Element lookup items
※ ※ ※
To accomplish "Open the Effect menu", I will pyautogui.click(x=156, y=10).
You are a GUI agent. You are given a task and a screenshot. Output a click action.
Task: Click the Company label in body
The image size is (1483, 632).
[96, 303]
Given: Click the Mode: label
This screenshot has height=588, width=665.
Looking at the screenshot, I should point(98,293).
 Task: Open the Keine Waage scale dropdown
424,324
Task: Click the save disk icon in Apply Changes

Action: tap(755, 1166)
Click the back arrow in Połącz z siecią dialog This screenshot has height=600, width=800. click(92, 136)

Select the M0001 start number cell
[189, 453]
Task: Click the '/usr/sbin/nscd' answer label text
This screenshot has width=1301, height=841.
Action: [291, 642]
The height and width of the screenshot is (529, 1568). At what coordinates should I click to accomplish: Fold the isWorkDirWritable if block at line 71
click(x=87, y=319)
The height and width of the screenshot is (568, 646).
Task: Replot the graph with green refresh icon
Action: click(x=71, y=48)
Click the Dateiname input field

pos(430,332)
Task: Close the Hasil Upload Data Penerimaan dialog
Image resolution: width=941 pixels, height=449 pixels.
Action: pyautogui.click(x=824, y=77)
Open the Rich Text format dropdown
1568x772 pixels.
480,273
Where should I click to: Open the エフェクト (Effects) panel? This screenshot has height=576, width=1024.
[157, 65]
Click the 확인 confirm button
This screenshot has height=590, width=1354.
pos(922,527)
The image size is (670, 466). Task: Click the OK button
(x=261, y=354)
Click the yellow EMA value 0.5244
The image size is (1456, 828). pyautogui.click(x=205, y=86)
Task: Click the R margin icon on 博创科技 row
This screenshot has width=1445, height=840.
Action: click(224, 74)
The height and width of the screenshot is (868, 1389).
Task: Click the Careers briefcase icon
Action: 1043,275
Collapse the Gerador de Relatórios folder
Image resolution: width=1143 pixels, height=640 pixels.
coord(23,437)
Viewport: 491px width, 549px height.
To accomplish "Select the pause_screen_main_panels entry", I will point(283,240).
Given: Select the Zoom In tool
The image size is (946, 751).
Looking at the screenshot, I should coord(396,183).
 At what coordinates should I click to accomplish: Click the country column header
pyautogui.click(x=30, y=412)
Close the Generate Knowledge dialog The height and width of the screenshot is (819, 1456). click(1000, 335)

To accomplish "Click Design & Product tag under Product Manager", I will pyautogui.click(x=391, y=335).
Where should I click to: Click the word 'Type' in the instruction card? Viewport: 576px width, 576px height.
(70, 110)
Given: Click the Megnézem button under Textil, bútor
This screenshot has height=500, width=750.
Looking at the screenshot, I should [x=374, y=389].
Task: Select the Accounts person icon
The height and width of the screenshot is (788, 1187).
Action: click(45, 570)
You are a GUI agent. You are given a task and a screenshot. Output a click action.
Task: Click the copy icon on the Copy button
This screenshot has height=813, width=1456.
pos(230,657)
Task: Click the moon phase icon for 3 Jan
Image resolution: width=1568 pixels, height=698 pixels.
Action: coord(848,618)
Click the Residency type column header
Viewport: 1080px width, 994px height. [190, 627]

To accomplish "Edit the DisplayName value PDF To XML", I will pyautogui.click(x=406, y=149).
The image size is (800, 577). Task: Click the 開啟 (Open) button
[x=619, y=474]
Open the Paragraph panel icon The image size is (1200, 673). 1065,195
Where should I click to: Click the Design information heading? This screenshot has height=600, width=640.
※ ※ ※
Copy out, verbatim, the part of the items that opens with the line containing "Close the Generate" and runs through the end of the items.

[SOLUTION BELOW]:
Close the Generate Knowledge dialog The height and width of the screenshot is (819, 1456). click(1000, 335)

To accomplish "Click Design & Product tag under Product Manager", I will pyautogui.click(x=391, y=335).
Where should I click to: Click the word 'Type' in the instruction card? Viewport: 576px width, 576px height.
(70, 110)
Given: Click the Megnézem button under Textil, bútor
This screenshot has height=500, width=750.
Looking at the screenshot, I should [x=374, y=389].
Task: Select the Accounts person icon
The height and width of the screenshot is (788, 1187).
Action: click(45, 570)
You are a GUI agent. You are given a task and a screenshot. Output a click action.
Task: Click the copy icon on the Copy button
This screenshot has height=813, width=1456.
pos(230,657)
Task: Click the moon phase icon for 3 Jan
Image resolution: width=1568 pixels, height=698 pixels.
Action: coord(848,618)
Click the Residency type column header
Viewport: 1080px width, 994px height. [190, 627]

To accomplish "Edit the DisplayName value PDF To XML", I will pyautogui.click(x=406, y=149).
The image size is (800, 577). Task: Click the 開啟 (Open) button
[x=619, y=474]
Open the Paragraph panel icon The image size is (1200, 673). 1065,195
Where should I click to: Click the Design information heading? This screenshot has height=600, width=640.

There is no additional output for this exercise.